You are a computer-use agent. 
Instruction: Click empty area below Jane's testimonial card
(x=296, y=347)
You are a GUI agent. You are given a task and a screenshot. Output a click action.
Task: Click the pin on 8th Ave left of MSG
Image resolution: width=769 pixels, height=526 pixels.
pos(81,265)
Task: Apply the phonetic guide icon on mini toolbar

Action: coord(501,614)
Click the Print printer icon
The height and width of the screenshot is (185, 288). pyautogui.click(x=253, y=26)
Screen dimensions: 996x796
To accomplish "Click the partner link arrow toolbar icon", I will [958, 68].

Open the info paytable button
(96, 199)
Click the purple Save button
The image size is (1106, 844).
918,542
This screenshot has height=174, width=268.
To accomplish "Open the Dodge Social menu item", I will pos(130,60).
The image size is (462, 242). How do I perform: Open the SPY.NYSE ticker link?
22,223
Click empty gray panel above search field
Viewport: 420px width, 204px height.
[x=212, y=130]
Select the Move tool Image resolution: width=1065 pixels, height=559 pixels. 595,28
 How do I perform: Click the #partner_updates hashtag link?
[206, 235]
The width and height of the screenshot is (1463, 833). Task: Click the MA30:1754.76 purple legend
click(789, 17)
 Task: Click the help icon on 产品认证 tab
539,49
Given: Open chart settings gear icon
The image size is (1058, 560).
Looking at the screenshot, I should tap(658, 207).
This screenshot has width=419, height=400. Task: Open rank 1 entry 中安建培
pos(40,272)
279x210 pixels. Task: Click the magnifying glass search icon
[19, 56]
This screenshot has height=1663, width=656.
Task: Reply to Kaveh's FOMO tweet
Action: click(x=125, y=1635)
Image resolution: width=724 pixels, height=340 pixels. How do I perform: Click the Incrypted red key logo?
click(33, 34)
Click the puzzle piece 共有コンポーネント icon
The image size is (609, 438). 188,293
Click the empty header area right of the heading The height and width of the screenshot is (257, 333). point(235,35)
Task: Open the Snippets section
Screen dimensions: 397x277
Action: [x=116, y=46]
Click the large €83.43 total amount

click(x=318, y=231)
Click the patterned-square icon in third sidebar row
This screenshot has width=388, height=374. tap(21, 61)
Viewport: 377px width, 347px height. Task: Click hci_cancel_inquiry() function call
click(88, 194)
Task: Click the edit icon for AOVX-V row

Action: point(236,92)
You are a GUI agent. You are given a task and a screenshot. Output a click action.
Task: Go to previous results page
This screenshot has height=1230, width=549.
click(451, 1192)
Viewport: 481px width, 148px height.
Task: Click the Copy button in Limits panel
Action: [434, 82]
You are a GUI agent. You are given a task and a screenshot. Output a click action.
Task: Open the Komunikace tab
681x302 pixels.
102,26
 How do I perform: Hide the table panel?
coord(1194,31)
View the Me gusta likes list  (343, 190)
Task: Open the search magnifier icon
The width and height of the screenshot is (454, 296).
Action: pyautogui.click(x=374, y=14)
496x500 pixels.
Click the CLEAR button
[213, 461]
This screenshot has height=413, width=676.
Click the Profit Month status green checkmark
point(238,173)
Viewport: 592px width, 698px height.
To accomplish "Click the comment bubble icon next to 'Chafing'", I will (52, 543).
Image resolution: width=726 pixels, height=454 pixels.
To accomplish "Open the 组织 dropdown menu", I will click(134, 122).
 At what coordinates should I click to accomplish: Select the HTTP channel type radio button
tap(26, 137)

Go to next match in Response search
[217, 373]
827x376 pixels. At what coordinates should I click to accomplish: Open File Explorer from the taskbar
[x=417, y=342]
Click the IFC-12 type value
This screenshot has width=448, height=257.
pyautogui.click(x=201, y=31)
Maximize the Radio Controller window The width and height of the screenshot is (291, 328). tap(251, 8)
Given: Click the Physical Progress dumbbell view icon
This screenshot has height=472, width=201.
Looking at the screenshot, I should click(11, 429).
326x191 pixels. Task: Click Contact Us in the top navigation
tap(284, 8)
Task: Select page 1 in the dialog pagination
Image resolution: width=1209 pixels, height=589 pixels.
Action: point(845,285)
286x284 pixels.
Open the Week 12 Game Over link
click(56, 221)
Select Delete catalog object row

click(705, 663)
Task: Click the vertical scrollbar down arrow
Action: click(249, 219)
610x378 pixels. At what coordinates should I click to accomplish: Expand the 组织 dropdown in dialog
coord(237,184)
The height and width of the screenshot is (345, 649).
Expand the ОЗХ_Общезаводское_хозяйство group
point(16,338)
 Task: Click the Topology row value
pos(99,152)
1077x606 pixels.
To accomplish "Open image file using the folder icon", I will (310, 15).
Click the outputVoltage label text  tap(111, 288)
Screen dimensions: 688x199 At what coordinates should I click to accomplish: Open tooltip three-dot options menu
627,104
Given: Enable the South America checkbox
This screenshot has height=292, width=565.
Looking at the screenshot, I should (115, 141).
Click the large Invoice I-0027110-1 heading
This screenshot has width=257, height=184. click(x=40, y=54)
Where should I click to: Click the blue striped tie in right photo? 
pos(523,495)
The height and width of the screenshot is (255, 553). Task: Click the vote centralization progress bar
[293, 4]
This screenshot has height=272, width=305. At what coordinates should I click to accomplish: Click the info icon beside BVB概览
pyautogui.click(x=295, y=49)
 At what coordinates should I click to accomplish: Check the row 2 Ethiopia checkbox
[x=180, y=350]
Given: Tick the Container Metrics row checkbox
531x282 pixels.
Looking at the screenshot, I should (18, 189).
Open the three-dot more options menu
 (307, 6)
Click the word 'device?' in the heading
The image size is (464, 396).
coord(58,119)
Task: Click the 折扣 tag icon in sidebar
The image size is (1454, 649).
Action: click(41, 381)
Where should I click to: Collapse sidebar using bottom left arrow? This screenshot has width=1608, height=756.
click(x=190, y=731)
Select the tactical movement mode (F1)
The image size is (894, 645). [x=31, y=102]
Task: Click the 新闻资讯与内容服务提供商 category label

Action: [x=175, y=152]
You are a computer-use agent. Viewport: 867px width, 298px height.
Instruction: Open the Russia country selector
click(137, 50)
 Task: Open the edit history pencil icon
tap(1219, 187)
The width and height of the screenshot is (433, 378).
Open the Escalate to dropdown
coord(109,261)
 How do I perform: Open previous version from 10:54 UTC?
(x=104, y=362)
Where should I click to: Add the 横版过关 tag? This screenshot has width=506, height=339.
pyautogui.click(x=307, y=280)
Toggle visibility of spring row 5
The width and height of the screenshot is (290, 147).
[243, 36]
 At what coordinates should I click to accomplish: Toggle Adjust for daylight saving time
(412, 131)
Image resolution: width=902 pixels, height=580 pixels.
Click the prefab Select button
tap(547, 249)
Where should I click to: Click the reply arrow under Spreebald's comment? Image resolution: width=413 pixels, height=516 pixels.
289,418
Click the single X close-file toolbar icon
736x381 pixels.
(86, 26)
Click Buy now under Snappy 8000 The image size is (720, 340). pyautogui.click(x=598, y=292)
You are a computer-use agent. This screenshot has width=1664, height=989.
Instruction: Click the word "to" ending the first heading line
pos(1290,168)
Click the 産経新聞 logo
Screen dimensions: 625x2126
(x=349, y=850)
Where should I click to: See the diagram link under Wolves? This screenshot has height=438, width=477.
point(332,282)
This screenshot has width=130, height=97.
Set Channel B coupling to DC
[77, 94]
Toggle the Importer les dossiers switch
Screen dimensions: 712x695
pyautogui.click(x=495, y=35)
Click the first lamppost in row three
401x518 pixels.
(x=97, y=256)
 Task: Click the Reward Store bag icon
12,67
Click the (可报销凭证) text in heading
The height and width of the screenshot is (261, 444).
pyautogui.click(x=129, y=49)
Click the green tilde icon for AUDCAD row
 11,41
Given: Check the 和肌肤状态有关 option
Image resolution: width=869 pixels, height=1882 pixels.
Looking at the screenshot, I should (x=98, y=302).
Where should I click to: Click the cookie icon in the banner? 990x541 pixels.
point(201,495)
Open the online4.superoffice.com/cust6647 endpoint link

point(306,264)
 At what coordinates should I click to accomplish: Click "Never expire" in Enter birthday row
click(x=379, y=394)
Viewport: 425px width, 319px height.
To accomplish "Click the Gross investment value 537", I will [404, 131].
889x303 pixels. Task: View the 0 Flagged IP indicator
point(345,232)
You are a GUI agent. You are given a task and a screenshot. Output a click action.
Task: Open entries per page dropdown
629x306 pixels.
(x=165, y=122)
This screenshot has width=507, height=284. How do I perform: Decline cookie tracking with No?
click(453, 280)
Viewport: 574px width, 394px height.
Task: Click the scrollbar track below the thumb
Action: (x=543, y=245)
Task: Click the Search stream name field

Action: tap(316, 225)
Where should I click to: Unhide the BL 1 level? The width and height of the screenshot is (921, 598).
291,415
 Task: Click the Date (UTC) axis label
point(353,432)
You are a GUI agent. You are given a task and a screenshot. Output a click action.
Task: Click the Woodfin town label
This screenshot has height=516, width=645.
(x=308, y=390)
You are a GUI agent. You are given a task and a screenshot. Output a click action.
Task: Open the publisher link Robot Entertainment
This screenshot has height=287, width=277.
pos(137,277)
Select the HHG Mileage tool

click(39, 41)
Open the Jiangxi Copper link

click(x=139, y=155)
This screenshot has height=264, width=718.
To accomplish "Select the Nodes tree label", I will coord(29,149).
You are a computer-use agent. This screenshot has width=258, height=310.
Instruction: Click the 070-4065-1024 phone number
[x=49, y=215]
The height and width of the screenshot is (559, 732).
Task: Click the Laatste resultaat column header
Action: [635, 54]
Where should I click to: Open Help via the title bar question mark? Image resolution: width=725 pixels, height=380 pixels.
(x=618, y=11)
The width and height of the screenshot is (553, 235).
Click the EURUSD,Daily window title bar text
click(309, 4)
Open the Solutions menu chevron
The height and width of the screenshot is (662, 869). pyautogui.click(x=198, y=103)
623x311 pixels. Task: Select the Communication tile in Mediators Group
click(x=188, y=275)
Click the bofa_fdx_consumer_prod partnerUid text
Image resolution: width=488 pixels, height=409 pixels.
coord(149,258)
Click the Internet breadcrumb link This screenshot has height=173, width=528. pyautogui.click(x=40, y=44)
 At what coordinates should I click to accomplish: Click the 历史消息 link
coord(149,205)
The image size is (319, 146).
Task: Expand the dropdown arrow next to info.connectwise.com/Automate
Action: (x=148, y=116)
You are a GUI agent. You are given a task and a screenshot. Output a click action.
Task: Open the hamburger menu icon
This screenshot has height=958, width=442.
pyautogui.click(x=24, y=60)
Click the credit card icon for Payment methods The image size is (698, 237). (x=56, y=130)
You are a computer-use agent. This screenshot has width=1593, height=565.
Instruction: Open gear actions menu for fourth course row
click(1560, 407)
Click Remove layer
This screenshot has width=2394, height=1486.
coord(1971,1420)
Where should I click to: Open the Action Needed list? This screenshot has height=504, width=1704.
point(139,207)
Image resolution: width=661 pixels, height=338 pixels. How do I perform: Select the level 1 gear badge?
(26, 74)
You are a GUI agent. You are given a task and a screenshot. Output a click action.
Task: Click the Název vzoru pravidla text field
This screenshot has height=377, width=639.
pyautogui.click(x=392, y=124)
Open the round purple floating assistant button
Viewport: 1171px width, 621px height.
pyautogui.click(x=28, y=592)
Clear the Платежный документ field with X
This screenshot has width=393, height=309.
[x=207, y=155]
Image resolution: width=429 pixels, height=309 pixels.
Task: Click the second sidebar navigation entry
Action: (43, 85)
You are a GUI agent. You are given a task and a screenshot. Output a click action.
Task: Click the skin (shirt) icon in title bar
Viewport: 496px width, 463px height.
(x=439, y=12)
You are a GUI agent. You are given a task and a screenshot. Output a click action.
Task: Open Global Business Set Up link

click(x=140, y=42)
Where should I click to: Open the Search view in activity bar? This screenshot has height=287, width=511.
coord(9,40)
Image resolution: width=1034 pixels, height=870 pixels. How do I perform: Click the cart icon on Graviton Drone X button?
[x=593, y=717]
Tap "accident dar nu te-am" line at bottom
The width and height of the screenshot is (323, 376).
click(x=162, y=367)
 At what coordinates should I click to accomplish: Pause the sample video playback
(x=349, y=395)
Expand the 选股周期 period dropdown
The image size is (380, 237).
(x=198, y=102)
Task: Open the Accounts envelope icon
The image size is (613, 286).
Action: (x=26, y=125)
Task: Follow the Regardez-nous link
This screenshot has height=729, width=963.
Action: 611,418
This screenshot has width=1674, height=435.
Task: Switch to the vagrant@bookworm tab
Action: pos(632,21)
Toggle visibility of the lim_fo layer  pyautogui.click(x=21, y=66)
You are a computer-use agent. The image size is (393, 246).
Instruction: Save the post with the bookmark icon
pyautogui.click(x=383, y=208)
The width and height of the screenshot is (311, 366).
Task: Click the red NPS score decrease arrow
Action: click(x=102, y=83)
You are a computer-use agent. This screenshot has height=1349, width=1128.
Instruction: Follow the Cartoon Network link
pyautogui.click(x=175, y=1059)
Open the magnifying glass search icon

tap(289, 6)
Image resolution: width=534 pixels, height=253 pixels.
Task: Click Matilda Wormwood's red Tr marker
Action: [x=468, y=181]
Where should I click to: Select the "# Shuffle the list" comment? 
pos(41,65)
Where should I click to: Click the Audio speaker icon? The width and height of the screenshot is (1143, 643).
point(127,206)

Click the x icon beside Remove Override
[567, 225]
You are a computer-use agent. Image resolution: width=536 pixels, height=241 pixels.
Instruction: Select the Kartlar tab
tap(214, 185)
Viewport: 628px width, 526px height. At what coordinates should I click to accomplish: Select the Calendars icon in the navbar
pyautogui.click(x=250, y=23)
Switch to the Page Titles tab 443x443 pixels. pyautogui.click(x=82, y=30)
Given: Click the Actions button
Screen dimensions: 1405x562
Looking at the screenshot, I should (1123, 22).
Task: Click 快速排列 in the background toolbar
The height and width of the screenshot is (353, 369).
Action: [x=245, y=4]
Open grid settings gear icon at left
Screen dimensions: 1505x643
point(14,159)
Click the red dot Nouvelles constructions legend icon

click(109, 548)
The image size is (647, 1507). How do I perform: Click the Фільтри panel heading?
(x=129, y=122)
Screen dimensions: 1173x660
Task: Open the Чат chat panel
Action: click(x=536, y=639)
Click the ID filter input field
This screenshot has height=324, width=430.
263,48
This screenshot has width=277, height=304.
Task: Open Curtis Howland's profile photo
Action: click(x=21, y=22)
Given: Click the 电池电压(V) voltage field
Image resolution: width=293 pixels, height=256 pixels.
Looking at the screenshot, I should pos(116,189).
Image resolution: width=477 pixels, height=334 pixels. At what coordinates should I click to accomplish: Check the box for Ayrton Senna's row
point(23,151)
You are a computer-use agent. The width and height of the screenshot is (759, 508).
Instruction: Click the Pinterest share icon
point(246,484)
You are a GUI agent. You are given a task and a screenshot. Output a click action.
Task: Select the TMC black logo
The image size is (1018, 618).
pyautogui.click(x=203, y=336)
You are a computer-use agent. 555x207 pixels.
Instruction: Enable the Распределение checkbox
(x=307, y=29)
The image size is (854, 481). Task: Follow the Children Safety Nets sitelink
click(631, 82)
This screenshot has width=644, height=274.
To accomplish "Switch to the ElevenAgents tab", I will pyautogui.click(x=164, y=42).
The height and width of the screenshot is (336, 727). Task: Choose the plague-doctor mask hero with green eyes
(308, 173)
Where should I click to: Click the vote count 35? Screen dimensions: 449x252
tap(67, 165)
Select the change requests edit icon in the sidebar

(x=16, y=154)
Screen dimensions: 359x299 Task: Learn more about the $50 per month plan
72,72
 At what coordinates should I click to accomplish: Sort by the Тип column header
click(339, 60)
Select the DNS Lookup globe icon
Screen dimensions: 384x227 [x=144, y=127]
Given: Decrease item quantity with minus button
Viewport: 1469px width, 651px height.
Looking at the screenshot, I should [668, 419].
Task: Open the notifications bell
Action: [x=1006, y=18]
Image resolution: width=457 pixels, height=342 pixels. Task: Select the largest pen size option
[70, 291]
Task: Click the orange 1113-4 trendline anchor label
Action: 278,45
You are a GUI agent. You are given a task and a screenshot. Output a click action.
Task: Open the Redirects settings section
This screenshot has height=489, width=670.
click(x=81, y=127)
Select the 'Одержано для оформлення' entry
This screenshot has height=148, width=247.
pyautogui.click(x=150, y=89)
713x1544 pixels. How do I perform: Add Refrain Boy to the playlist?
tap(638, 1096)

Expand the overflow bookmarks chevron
***
◆ ACTIVITY ◆
Scan the data above for the word "item", then copy every line that holds it.

◆ ANSWER TO THE EXERCISE ◆
To accomplish "Open the Dodge Social menu item", I will pos(130,60).
Given: Decrease item quantity with minus button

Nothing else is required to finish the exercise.